Neredeyse herkes, tüm zamanların en kurnaz ve baştan çıkarıcı casuslarından biri olan Mata Hari'yi duymuştur. Bu ifadenin tamamen doğru olmadığı dışında. Kurnaz ve baştan çıkarıcı, evet. Casus? Muhtemelen değil.

Margaretha Geertruida Zelle, bazı bilinçli petrol yatırımları sayesinde oldukça zengin olan bir şapka dükkanı sahibinin en büyük kızıydı. Annesi ölünce babası yeniden evlendi ve çocuklarını çeşitli akrabaların yanına bıraktı. 18 yaşındaki Margaretha, kaçmak için gazetede şöyle bir şey okumuş olabilecek bir ilana cevap verdi: "Hollanda Koloni Ordusu Kaptanı Karı Arıyor.
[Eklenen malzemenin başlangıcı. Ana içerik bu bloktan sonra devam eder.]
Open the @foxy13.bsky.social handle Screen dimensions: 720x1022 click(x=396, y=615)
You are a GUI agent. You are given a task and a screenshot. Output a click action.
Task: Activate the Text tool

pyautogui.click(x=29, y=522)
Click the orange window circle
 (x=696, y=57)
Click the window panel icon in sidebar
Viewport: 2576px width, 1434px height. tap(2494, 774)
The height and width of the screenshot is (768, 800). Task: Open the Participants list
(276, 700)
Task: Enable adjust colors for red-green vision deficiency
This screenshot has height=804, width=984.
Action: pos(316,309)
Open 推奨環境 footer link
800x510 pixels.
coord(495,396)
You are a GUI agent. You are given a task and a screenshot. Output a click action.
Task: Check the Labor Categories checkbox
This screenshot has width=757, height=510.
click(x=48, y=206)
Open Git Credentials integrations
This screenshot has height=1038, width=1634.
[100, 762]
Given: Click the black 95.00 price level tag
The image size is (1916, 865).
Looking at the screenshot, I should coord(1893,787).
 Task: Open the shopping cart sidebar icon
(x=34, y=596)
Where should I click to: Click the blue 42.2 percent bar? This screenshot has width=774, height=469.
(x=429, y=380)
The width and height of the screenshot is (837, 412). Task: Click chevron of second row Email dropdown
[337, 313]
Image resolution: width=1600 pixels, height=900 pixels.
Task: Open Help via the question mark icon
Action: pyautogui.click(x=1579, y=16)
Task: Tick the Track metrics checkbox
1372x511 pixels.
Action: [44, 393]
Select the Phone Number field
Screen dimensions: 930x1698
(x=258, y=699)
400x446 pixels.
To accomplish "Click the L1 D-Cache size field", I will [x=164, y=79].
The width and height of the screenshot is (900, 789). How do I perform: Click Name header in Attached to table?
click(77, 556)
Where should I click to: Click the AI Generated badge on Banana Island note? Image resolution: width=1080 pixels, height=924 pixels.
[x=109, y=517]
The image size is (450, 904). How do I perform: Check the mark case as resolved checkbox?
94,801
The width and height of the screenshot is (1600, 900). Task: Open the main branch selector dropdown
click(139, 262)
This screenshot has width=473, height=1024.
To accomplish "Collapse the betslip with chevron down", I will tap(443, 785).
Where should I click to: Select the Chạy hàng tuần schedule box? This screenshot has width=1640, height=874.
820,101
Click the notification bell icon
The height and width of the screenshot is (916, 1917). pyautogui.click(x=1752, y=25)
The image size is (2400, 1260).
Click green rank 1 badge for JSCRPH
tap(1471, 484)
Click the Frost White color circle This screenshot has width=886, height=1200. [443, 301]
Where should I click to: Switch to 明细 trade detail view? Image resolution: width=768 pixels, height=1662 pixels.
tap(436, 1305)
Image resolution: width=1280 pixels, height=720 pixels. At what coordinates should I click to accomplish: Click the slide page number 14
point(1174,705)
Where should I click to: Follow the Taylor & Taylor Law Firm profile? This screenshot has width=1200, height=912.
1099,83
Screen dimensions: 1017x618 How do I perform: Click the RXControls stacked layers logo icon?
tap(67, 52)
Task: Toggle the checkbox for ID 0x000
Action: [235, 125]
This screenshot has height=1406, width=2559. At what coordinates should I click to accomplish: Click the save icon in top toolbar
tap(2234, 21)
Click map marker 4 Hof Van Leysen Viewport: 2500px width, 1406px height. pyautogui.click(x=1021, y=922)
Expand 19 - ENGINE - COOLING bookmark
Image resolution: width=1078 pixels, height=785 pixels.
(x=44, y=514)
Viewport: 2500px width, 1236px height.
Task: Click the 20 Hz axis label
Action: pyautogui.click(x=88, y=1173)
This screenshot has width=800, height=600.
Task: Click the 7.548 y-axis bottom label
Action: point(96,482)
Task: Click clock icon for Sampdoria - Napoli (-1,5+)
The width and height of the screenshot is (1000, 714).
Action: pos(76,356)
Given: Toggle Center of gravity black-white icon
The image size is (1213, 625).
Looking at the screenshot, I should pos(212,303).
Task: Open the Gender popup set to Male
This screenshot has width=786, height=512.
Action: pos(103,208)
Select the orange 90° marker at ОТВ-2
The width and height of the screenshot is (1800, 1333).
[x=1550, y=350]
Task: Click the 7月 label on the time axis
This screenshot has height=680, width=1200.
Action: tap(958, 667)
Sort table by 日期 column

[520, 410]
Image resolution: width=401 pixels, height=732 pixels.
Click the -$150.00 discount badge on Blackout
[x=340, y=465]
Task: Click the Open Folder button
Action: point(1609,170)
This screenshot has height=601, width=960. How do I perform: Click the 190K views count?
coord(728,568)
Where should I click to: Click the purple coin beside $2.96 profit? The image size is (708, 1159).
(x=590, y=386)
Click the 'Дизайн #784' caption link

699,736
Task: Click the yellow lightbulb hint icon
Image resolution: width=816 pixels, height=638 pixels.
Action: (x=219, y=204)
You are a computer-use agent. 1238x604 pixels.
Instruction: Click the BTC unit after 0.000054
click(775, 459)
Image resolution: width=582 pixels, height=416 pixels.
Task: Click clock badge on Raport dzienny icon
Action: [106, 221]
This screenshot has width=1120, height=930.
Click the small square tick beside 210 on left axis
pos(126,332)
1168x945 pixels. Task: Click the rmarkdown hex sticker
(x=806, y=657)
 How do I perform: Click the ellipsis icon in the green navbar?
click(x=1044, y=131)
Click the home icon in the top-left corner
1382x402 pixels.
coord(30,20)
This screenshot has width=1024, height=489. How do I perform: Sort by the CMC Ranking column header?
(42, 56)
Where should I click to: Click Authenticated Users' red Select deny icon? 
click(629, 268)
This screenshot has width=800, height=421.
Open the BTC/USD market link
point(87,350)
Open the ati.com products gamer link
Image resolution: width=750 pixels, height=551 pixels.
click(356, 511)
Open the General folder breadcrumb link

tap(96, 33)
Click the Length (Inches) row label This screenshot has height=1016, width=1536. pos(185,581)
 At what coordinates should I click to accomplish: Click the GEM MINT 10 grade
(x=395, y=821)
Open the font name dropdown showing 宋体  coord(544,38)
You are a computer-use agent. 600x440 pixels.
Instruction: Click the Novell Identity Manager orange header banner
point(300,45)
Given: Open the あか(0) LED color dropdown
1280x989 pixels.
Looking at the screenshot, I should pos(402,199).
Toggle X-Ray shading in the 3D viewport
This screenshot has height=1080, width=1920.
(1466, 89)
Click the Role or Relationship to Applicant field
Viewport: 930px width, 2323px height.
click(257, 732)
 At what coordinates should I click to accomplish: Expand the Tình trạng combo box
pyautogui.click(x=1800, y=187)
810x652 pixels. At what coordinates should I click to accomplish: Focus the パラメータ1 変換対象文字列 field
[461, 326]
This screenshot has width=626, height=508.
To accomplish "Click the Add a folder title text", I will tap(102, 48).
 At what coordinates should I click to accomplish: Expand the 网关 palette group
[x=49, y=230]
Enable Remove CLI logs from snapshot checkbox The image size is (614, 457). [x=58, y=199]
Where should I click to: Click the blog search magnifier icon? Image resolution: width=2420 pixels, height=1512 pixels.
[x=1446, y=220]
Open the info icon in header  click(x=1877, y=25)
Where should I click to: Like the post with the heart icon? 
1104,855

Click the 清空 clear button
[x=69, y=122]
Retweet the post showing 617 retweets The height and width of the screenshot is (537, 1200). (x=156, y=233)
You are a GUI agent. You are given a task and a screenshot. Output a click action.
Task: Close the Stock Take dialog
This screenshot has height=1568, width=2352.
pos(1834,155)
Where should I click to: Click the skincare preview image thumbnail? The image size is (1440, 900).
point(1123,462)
Uyumluluk önemli değil. Açık bir aldatma veya ara sıra dayak yememelisin."

Yüzbaşı Rudolf MacLeod'dan iki çocuğu vardı, ancak evliliği geliştirmek için hiçbir şey yapmadılar. Yüzsüzce bir metres ve bir cariye tuttu; başka bir memurun yanına taşındı. Yine, muhtemelen sefil varlığından kaçmak isteyen Margaretha, zamanını Java'da (ailenin Kaptan MacLeod'un işi için taşındığı yer) geçirdi. kültürün bir parçası, dans hakkında her şeyi öğrenmek ve hatta yerel halk tarafından kendisine verilen bir dans adını kazanmak - "günün gözü" anlamına gelen "Mata Hari" veya "Güneş."

Oğlu, öfkeli bir hizmetçi tarafından zehirlendikten sonra öldü (böylece MacLeod'lar inandı).

Margaretha kocasından boşandı, kızının velayetini kaybetti ve 1903'te kendisi için yeni bir hayata başlamak için Paris'e taşındı. Java'da öğrendiği dans becerilerini kullanarak, yeni stiline yeni kavuşan Mata Hari, sirkten başlayıp sonunda egzotik dansçıya kadar giden bir sanatçı oldu.

Kendini daha gizemli ve ilginç göstermek için Mata Hari, insanlara annesinin, yaptığı kutsal dini danslar hakkında bildiği her şeyi öğreten bir Cava prensesi olduğunu söyledi. Danslar neredeyse tamamen çıplaktı.

Çoğunlukla çıplak dansı ve baştan çıkarıcı arka plan hikayesi sayesinde, tüm Avrupa'da sıcak bir metaydı. Birinci Dünya Savaşı sırasında, bu, onu buraya getiren ve neden sürekli kıtada dolaştığını bilmek isteyen İngiliz İstihbaratının dikkatini çekti. Sorgulama sırasında, görünüşe göre onlara Fransa için bir casus olduğunu - işini egzotik bir dansçı olarak kullandığını söyledi. Alman subaylarını kendisine bilgi vermeye zorlamak için, daha sonra Fransız casusu Georges'a geri verdi. Ladoux. Kimse bu iddiaları doğrulayamadı ve Mata Hari serbest bırakıldı.

Çok geçmeden, Fransız istihbaratı, dikkat çekici derecede iyi performans gösteren bir casus olan H-21'den bahseden mesajları ele geçirdi. Mesajlardaki bir şey Fransız subaylara Mata Hari'nin hikayesini hatırlattı ve onu 13 Şubat 1917'de çift taraflı ajan olduğu şüphesiyle Paris'teki otelinde tutukladılar.

Mata Hari, her iki taraf için de herhangi bir casuslukla ilgisi olduğunu defalarca reddetti. Onu kaçıranlar hikayesine inanmadılar ve belki de ona örnek olmak isteyip, kurşuna dizerek onu ölüme mahkûm ettiler. 100 yıl önce bugün, 15 Ekim 1917'de vurularak öldürüldü.

1985'te biyografi yazarlarından biri, Fransız hükümetini Mata Hari hakkındaki dosyalarını açmaya ikna etti. Dosyaların, bırakın düşmanı, kimse için casusluk yaptığına dair en ufak bir kanıt bile içermediğini söylüyor. İlk başta İngiliz istihbaratına anlattığı hikayenin onlar tarafından mı yoksa onun sofistike ve egzotik geçmişini ilerletmek için mi uydurulduğu kimsenin tahmininde değil.

Ya da belki de gerçekten en büyük casustu ve arkasında hiçbir kanıt bırakmadı.